[Problem description]: Can you give all the records again without altering a single character?

***

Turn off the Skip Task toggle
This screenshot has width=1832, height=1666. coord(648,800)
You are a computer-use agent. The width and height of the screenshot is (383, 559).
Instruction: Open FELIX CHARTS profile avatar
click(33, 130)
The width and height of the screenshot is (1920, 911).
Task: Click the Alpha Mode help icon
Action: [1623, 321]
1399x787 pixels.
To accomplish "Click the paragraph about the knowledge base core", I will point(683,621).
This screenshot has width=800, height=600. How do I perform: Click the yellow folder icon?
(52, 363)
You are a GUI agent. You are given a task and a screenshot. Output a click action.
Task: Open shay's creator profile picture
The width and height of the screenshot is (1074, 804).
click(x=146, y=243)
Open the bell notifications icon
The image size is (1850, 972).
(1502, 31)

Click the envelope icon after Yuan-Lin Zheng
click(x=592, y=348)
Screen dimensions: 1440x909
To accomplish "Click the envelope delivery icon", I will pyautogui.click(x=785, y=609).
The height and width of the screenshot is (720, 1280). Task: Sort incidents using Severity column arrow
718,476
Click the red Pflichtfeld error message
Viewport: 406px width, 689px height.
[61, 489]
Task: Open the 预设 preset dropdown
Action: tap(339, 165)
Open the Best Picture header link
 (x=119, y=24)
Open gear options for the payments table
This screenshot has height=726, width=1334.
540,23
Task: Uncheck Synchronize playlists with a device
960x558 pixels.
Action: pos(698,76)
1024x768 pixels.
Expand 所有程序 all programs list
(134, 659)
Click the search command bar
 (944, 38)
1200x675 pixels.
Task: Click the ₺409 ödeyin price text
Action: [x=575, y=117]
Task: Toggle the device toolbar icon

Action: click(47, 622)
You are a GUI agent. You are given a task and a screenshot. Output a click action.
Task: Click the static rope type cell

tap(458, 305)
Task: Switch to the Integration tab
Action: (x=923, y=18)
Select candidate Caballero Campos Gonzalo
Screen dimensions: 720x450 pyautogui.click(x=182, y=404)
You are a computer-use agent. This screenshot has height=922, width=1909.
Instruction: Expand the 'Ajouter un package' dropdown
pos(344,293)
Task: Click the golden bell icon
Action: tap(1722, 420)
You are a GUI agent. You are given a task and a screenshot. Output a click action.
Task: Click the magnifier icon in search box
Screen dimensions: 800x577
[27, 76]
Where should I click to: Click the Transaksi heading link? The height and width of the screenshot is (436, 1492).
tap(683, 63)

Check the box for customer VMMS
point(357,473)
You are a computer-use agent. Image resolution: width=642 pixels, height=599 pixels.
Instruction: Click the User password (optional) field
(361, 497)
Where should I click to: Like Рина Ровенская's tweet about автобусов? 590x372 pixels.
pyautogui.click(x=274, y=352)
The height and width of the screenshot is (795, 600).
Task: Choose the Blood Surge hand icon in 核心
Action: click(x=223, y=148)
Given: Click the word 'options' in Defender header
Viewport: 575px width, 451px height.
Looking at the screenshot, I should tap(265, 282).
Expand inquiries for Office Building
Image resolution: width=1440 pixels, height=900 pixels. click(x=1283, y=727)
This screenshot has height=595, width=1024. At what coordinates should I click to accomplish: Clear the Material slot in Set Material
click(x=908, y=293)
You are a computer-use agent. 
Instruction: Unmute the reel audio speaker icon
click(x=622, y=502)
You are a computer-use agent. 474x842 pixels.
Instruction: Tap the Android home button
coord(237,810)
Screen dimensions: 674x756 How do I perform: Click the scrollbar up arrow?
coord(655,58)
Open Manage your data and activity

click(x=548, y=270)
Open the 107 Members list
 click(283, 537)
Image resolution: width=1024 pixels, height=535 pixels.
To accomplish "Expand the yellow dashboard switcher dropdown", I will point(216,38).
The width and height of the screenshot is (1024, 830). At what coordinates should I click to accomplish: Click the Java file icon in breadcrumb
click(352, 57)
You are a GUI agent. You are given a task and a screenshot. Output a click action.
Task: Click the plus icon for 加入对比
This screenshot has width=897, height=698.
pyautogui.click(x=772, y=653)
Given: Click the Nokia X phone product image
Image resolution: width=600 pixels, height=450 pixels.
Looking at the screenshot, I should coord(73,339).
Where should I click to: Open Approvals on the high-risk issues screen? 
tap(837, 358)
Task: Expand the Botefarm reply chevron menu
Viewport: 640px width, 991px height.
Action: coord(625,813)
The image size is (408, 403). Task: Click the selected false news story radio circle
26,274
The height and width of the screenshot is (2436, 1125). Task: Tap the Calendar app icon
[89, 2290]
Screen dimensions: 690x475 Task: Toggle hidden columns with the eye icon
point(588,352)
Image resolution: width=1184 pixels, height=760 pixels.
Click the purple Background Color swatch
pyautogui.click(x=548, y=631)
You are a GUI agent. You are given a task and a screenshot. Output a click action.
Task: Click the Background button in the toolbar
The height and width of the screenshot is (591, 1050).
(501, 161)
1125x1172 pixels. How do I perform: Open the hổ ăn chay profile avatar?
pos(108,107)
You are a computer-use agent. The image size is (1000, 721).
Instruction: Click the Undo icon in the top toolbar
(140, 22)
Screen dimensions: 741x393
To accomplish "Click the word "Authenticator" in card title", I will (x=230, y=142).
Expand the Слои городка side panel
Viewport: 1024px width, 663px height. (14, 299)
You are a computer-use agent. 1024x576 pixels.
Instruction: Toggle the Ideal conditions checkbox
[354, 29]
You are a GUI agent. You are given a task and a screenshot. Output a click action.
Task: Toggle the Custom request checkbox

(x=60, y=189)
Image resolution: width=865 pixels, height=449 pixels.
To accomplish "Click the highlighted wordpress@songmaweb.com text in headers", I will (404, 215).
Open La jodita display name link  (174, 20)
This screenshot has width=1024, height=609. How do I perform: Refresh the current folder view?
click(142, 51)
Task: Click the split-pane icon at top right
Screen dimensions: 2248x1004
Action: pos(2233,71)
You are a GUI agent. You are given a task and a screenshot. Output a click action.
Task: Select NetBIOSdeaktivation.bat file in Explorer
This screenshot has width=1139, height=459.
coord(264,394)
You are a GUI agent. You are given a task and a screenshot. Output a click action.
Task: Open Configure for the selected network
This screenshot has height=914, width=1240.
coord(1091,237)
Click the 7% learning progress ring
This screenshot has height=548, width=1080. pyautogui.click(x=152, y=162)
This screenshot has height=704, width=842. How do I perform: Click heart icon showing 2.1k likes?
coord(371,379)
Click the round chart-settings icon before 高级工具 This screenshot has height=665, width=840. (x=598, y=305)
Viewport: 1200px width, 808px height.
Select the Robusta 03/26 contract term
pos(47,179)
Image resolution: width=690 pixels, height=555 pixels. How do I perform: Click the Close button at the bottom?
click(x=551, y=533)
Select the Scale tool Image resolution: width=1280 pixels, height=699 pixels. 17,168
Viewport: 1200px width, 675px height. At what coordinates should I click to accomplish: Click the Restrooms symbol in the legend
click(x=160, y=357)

***

[Solution to this exercise]:
Turn off the Skip Task toggle
This screenshot has width=1832, height=1666. coord(648,800)
You are a computer-use agent. The width and height of the screenshot is (383, 559).
Instruction: Open FELIX CHARTS profile avatar
click(33, 130)
The width and height of the screenshot is (1920, 911).
Task: Click the Alpha Mode help icon
Action: [1623, 321]
1399x787 pixels.
To accomplish "Click the paragraph about the knowledge base core", I will point(683,621).
This screenshot has width=800, height=600. How do I perform: Click the yellow folder icon?
(52, 363)
You are a GUI agent. You are given a task and a screenshot. Output a click action.
Task: Open shay's creator profile picture
The width and height of the screenshot is (1074, 804).
click(x=146, y=243)
Open the bell notifications icon
The image size is (1850, 972).
(1502, 31)

Click the envelope icon after Yuan-Lin Zheng
click(x=592, y=348)
Screen dimensions: 1440x909
To accomplish "Click the envelope delivery icon", I will pyautogui.click(x=785, y=609).
The height and width of the screenshot is (720, 1280). Task: Sort incidents using Severity column arrow
718,476
Click the red Pflichtfeld error message
Viewport: 406px width, 689px height.
[61, 489]
Task: Open the 预设 preset dropdown
Action: tap(339, 165)
Open the Best Picture header link
 (x=119, y=24)
Open gear options for the payments table
This screenshot has height=726, width=1334.
540,23
Task: Uncheck Synchronize playlists with a device
960x558 pixels.
Action: pos(698,76)
1024x768 pixels.
Expand 所有程序 all programs list
(134, 659)
Click the search command bar
 (944, 38)
1200x675 pixels.
Task: Click the ₺409 ödeyin price text
Action: [x=575, y=117]
Task: Toggle the device toolbar icon

Action: click(47, 622)
You are a GUI agent. You are given a task and a screenshot. Output a click action.
Task: Click the static rope type cell

tap(458, 305)
Task: Switch to the Integration tab
Action: (x=923, y=18)
Select candidate Caballero Campos Gonzalo
Screen dimensions: 720x450 pyautogui.click(x=182, y=404)
You are a computer-use agent. This screenshot has height=922, width=1909.
Instruction: Expand the 'Ajouter un package' dropdown
pos(344,293)
Task: Click the golden bell icon
Action: tap(1722, 420)
You are a GUI agent. You are given a task and a screenshot. Output a click action.
Task: Click the magnifier icon in search box
Screen dimensions: 800x577
[27, 76]
Where should I click to: Click the Transaksi heading link? The height and width of the screenshot is (436, 1492).
tap(683, 63)

Check the box for customer VMMS
point(357,473)
You are a computer-use agent. Image resolution: width=642 pixels, height=599 pixels.
Instruction: Click the User password (optional) field
(361, 497)
Where should I click to: Like Рина Ровенская's tweet about автобусов? 590x372 pixels.
pyautogui.click(x=274, y=352)
The height and width of the screenshot is (795, 600).
Task: Choose the Blood Surge hand icon in 核心
Action: click(x=223, y=148)
Given: Click the word 'options' in Defender header
Viewport: 575px width, 451px height.
Looking at the screenshot, I should tap(265, 282).
Expand inquiries for Office Building
Image resolution: width=1440 pixels, height=900 pixels. click(x=1283, y=727)
This screenshot has height=595, width=1024. At what coordinates should I click to accomplish: Clear the Material slot in Set Material
click(x=908, y=293)
You are a computer-use agent. 
Instruction: Unmute the reel audio speaker icon
click(x=622, y=502)
You are a computer-use agent. 474x842 pixels.
Instruction: Tap the Android home button
coord(237,810)
Screen dimensions: 674x756 How do I perform: Click the scrollbar up arrow?
coord(655,58)
Open Manage your data and activity

click(x=548, y=270)
Open the 107 Members list
 click(283, 537)
Image resolution: width=1024 pixels, height=535 pixels.
To accomplish "Expand the yellow dashboard switcher dropdown", I will point(216,38).
The width and height of the screenshot is (1024, 830). At what coordinates should I click to accomplish: Click the Java file icon in breadcrumb
click(352, 57)
You are a GUI agent. You are given a task and a screenshot. Output a click action.
Task: Click the plus icon for 加入对比
This screenshot has width=897, height=698.
pyautogui.click(x=772, y=653)
Given: Click the Nokia X phone product image
Image resolution: width=600 pixels, height=450 pixels.
Looking at the screenshot, I should coord(73,339).
Where should I click to: Open Approvals on the high-risk issues screen? 
tap(837, 358)
Task: Expand the Botefarm reply chevron menu
Viewport: 640px width, 991px height.
Action: coord(625,813)
The image size is (408, 403). Task: Click the selected false news story radio circle
26,274
The height and width of the screenshot is (2436, 1125). Task: Tap the Calendar app icon
[89, 2290]
Screen dimensions: 690x475 Task: Toggle hidden columns with the eye icon
point(588,352)
Image resolution: width=1184 pixels, height=760 pixels.
Click the purple Background Color swatch
pyautogui.click(x=548, y=631)
You are a GUI agent. You are given a task and a screenshot. Output a click action.
Task: Click the Background button in the toolbar
The height and width of the screenshot is (591, 1050).
(501, 161)
1125x1172 pixels. How do I perform: Open the hổ ăn chay profile avatar?
pos(108,107)
You are a computer-use agent. The image size is (1000, 721).
Instruction: Click the Undo icon in the top toolbar
(140, 22)
Screen dimensions: 741x393
To accomplish "Click the word "Authenticator" in card title", I will (x=230, y=142).
Expand the Слои городка side panel
Viewport: 1024px width, 663px height. (14, 299)
You are a computer-use agent. 1024x576 pixels.
Instruction: Toggle the Ideal conditions checkbox
[354, 29]
You are a GUI agent. You are given a task and a screenshot. Output a click action.
Task: Toggle the Custom request checkbox

(x=60, y=189)
Image resolution: width=865 pixels, height=449 pixels.
To accomplish "Click the highlighted wordpress@songmaweb.com text in headers", I will (404, 215).
Open La jodita display name link  (174, 20)
This screenshot has width=1024, height=609. How do I perform: Refresh the current folder view?
click(142, 51)
Task: Click the split-pane icon at top right
Screen dimensions: 2248x1004
Action: pos(2233,71)
You are a GUI agent. You are given a task and a screenshot. Output a click action.
Task: Select NetBIOSdeaktivation.bat file in Explorer
This screenshot has width=1139, height=459.
coord(264,394)
You are a GUI agent. You are given a task and a screenshot. Output a click action.
Task: Open Configure for the selected network
This screenshot has height=914, width=1240.
coord(1091,237)
Click the 7% learning progress ring
This screenshot has height=548, width=1080. pyautogui.click(x=152, y=162)
This screenshot has height=704, width=842. How do I perform: Click heart icon showing 2.1k likes?
coord(371,379)
Click the round chart-settings icon before 高级工具 This screenshot has height=665, width=840. (x=598, y=305)
Viewport: 1200px width, 808px height.
Select the Robusta 03/26 contract term
pos(47,179)
Image resolution: width=690 pixels, height=555 pixels. How do I perform: Click the Close button at the bottom?
click(x=551, y=533)
Select the Scale tool Image resolution: width=1280 pixels, height=699 pixels. 17,168
Viewport: 1200px width, 675px height. At what coordinates should I click to accomplish: Click the Restrooms symbol in the legend
click(x=160, y=357)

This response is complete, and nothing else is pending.